Task to complete:
Look through the data below for the line with "Click the orange record dot icon", and transcribe it exactly together with each line after it up to and including the line with "Task: Click the Download ZIP button". Give nothing else.

Stored data:
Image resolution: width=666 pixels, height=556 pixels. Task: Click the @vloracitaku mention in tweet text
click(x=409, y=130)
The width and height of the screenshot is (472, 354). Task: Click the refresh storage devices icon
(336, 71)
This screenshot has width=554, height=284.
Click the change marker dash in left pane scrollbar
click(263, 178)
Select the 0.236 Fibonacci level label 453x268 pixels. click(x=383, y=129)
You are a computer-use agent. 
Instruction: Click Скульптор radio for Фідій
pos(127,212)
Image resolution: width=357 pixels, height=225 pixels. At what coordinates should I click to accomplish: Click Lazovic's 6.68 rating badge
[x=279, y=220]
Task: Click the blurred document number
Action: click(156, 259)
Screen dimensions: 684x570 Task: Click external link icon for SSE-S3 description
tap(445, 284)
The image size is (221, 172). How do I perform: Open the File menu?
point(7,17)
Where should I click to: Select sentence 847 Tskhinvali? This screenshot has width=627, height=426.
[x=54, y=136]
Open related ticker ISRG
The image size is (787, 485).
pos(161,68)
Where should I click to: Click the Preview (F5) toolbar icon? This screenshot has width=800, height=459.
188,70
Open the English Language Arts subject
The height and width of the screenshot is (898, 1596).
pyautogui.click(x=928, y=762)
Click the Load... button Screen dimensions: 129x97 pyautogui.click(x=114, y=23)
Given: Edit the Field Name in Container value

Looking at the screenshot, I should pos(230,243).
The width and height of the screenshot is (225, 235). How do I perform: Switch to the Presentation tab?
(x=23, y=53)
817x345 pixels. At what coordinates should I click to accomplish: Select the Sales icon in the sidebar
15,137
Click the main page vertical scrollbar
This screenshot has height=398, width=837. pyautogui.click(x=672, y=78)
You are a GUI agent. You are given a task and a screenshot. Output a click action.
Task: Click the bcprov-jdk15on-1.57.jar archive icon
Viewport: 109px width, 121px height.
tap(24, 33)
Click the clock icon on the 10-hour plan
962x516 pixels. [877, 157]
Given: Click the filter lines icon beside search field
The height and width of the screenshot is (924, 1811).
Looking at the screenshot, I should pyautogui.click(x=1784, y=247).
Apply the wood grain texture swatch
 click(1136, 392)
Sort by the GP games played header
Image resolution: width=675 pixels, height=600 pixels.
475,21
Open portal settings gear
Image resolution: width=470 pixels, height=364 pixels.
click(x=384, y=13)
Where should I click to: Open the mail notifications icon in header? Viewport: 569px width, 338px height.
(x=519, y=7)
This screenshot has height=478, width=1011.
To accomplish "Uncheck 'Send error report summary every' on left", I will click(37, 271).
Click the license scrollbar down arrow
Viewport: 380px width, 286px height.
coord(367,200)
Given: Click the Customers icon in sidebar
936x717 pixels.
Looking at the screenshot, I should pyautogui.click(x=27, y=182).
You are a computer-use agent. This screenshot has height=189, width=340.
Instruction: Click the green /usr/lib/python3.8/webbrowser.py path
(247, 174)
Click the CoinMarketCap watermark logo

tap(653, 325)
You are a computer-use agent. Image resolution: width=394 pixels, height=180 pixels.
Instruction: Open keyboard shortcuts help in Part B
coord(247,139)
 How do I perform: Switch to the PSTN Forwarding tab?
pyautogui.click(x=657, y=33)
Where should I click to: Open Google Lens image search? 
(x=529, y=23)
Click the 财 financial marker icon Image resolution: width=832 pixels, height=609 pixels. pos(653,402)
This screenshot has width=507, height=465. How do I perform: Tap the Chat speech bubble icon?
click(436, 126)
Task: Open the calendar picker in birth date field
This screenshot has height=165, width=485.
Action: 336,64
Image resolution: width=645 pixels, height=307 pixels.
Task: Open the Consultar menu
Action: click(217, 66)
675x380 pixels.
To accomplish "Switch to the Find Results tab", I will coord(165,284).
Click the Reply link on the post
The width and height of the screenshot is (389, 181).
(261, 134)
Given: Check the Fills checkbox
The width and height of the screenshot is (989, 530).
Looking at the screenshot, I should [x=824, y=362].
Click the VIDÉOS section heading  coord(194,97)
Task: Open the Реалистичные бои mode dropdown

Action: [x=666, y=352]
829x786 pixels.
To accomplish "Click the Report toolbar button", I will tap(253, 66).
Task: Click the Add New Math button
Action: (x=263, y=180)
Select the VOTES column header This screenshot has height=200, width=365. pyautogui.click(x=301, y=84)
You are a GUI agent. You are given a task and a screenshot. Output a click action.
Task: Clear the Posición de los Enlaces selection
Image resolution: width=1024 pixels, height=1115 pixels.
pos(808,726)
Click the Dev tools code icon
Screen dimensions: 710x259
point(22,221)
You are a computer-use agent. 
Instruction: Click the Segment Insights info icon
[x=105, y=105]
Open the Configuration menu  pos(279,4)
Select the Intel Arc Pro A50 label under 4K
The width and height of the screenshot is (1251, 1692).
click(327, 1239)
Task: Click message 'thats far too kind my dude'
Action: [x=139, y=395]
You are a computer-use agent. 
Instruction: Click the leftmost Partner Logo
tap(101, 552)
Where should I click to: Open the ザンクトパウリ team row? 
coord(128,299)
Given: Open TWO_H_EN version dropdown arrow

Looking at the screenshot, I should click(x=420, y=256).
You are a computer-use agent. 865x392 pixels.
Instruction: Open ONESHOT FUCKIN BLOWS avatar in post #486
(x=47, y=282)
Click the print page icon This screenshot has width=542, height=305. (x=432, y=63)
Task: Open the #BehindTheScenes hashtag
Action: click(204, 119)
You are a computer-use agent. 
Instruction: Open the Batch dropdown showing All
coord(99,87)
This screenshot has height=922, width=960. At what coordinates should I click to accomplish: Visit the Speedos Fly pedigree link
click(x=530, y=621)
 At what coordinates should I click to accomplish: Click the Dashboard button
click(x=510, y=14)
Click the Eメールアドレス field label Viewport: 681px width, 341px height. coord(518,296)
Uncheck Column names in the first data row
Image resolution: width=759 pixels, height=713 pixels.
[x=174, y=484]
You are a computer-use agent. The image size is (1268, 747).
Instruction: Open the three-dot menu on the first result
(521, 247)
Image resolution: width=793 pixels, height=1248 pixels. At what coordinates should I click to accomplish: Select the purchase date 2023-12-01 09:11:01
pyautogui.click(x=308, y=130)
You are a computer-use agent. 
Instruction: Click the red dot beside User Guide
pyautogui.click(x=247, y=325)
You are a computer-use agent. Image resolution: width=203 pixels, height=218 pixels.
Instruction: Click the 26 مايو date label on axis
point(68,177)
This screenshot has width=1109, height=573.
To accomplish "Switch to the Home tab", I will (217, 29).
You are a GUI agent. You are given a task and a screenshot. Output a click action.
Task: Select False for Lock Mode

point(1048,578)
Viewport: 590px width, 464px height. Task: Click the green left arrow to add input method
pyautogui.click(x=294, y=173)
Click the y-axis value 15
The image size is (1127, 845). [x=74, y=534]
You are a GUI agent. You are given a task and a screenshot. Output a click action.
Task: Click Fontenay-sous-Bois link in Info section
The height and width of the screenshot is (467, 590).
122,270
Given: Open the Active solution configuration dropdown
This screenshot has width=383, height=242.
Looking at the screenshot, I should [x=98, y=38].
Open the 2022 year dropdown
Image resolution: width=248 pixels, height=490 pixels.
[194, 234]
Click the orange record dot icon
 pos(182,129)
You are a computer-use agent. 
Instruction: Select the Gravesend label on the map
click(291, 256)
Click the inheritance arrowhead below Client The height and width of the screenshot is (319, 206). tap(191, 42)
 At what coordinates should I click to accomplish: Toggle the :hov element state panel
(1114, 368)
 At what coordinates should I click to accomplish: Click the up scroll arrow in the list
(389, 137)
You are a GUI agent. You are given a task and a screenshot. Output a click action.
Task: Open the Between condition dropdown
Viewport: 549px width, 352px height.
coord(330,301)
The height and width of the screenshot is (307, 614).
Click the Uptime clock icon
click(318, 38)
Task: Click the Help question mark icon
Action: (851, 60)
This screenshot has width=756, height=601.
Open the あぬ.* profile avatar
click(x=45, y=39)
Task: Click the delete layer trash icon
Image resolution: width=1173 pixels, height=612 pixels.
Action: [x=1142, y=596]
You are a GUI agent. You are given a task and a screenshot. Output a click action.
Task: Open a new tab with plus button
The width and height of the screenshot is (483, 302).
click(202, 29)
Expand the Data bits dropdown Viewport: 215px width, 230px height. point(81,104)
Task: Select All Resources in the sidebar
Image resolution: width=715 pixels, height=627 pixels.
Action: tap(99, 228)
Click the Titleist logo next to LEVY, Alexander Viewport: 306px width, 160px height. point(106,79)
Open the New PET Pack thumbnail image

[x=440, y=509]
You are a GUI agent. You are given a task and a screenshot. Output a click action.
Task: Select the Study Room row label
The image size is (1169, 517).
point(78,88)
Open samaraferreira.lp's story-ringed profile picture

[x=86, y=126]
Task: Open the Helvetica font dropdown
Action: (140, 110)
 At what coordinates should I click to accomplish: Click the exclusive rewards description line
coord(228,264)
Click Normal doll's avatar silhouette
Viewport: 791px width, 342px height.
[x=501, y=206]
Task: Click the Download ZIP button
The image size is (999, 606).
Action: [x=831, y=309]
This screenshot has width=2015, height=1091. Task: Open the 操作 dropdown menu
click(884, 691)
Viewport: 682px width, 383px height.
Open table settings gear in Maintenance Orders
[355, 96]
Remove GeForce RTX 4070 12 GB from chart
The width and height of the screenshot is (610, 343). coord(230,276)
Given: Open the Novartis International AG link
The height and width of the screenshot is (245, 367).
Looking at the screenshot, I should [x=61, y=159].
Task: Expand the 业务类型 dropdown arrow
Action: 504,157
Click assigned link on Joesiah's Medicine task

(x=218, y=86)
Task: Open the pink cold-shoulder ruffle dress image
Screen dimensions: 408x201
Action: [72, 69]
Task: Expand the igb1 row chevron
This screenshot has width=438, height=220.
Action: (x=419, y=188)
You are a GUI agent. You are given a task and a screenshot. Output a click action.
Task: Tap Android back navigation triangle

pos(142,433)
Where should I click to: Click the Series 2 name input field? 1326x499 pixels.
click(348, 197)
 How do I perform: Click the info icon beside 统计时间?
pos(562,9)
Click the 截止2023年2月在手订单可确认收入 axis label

Response for this exercise:
Click the orange record dot icon
 pos(182,129)
You are a computer-use agent. 
Instruction: Select the Gravesend label on the map
click(291, 256)
Click the inheritance arrowhead below Client The height and width of the screenshot is (319, 206). tap(191, 42)
 At what coordinates should I click to accomplish: Toggle the :hov element state panel
(1114, 368)
 At what coordinates should I click to accomplish: Click the up scroll arrow in the list
(389, 137)
You are a GUI agent. You are given a task and a screenshot. Output a click action.
Task: Open the Between condition dropdown
Viewport: 549px width, 352px height.
coord(330,301)
The height and width of the screenshot is (307, 614).
Click the Uptime clock icon
click(318, 38)
Task: Click the Help question mark icon
Action: (851, 60)
This screenshot has width=756, height=601.
Open the あぬ.* profile avatar
click(x=45, y=39)
Task: Click the delete layer trash icon
Image resolution: width=1173 pixels, height=612 pixels.
Action: [x=1142, y=596]
You are a GUI agent. You are given a task and a screenshot. Output a click action.
Task: Open a new tab with plus button
The width and height of the screenshot is (483, 302).
click(202, 29)
Expand the Data bits dropdown Viewport: 215px width, 230px height. point(81,104)
Task: Select All Resources in the sidebar
Image resolution: width=715 pixels, height=627 pixels.
Action: tap(99, 228)
Click the Titleist logo next to LEVY, Alexander Viewport: 306px width, 160px height. point(106,79)
Open the New PET Pack thumbnail image

[x=440, y=509]
You are a GUI agent. You are given a task and a screenshot. Output a click action.
Task: Select the Study Room row label
The image size is (1169, 517).
point(78,88)
Open samaraferreira.lp's story-ringed profile picture

[x=86, y=126]
Task: Open the Helvetica font dropdown
Action: (140, 110)
 At what coordinates should I click to accomplish: Click the exclusive rewards description line
coord(228,264)
Click Normal doll's avatar silhouette
Viewport: 791px width, 342px height.
[x=501, y=206]
Task: Click the Download ZIP button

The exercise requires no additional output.